-- Opening Marker --
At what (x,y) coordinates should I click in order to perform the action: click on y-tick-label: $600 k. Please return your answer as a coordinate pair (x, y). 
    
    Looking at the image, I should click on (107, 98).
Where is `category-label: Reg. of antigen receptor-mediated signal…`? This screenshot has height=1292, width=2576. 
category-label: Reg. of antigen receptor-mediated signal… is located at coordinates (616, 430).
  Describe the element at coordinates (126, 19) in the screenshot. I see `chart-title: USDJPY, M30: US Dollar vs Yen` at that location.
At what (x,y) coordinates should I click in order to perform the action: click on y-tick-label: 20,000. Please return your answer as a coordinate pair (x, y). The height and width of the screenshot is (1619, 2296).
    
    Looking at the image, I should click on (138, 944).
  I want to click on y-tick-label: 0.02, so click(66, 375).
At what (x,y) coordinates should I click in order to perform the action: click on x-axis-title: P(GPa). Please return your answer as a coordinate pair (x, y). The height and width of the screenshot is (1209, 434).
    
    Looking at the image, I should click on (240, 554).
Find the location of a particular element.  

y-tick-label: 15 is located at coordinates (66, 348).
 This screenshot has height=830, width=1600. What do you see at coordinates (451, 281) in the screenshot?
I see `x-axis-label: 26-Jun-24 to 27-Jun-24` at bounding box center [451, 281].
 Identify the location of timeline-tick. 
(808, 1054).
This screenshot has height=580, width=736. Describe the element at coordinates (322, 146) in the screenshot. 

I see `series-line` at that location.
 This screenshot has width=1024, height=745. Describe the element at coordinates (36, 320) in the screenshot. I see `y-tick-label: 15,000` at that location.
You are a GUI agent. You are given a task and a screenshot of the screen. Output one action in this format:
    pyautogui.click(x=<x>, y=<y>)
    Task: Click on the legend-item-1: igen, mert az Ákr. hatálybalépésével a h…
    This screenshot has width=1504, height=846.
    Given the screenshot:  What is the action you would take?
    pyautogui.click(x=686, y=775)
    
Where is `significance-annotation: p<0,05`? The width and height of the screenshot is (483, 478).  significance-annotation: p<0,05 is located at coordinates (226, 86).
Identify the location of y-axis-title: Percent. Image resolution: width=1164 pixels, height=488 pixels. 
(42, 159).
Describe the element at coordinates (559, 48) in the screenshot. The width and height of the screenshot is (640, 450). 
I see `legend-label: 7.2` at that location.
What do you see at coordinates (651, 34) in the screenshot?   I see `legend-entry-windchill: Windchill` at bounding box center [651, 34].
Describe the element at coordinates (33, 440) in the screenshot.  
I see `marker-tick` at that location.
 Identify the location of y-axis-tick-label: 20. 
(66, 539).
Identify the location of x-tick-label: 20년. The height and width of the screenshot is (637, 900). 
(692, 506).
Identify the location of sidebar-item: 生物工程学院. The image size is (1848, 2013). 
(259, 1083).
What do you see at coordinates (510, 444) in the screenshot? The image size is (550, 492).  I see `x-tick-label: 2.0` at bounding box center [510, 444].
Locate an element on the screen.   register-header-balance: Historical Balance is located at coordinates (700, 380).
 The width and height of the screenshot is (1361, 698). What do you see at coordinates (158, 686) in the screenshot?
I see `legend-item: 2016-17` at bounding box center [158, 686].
-- Closing Marker --
**THE PROBLEM**: Copy every one of the records above word for word, line by line.

**TASK ANSWER**:
At what (x,y) coordinates should I click in order to perform the action: click on y-tick-label: $600 k. Please return your answer as a coordinate pair (x, y). 
    
    Looking at the image, I should click on (107, 98).
Where is `category-label: Reg. of antigen receptor-mediated signal…`? This screenshot has height=1292, width=2576. 
category-label: Reg. of antigen receptor-mediated signal… is located at coordinates (616, 430).
  Describe the element at coordinates (126, 19) in the screenshot. I see `chart-title: USDJPY, M30: US Dollar vs Yen` at that location.
At what (x,y) coordinates should I click in order to perform the action: click on y-tick-label: 20,000. Please return your answer as a coordinate pair (x, y). The height and width of the screenshot is (1619, 2296).
    
    Looking at the image, I should click on (138, 944).
  I want to click on y-tick-label: 0.02, so click(66, 375).
At what (x,y) coordinates should I click in order to perform the action: click on x-axis-title: P(GPa). Please return your answer as a coordinate pair (x, y). The height and width of the screenshot is (1209, 434).
    
    Looking at the image, I should click on (240, 554).
Find the location of a particular element.  

y-tick-label: 15 is located at coordinates (66, 348).
 This screenshot has height=830, width=1600. What do you see at coordinates (451, 281) in the screenshot?
I see `x-axis-label: 26-Jun-24 to 27-Jun-24` at bounding box center [451, 281].
 Identify the location of timeline-tick. 
(808, 1054).
This screenshot has height=580, width=736. Describe the element at coordinates (322, 146) in the screenshot. 

I see `series-line` at that location.
 This screenshot has width=1024, height=745. Describe the element at coordinates (36, 320) in the screenshot. I see `y-tick-label: 15,000` at that location.
You are a GUI agent. You are given a task and a screenshot of the screen. Output one action in this format:
    pyautogui.click(x=<x>, y=<y>)
    Task: Click on the legend-item-1: igen, mert az Ákr. hatálybalépésével a h…
    This screenshot has width=1504, height=846.
    Given the screenshot:  What is the action you would take?
    pyautogui.click(x=686, y=775)
    
Where is `significance-annotation: p<0,05`? The width and height of the screenshot is (483, 478).  significance-annotation: p<0,05 is located at coordinates (226, 86).
Identify the location of y-axis-title: Percent. Image resolution: width=1164 pixels, height=488 pixels. 
(42, 159).
Describe the element at coordinates (559, 48) in the screenshot. The width and height of the screenshot is (640, 450). 
I see `legend-label: 7.2` at that location.
What do you see at coordinates (651, 34) in the screenshot?   I see `legend-entry-windchill: Windchill` at bounding box center [651, 34].
Describe the element at coordinates (33, 440) in the screenshot.  
I see `marker-tick` at that location.
 Identify the location of y-axis-tick-label: 20. 
(66, 539).
Identify the location of x-tick-label: 20년. The height and width of the screenshot is (637, 900). 
(692, 506).
Identify the location of sidebar-item: 生物工程学院. The image size is (1848, 2013). 
(259, 1083).
What do you see at coordinates (510, 444) in the screenshot? The image size is (550, 492).  I see `x-tick-label: 2.0` at bounding box center [510, 444].
Locate an element on the screen.   register-header-balance: Historical Balance is located at coordinates (700, 380).
 The width and height of the screenshot is (1361, 698). What do you see at coordinates (158, 686) in the screenshot?
I see `legend-item: 2016-17` at bounding box center [158, 686].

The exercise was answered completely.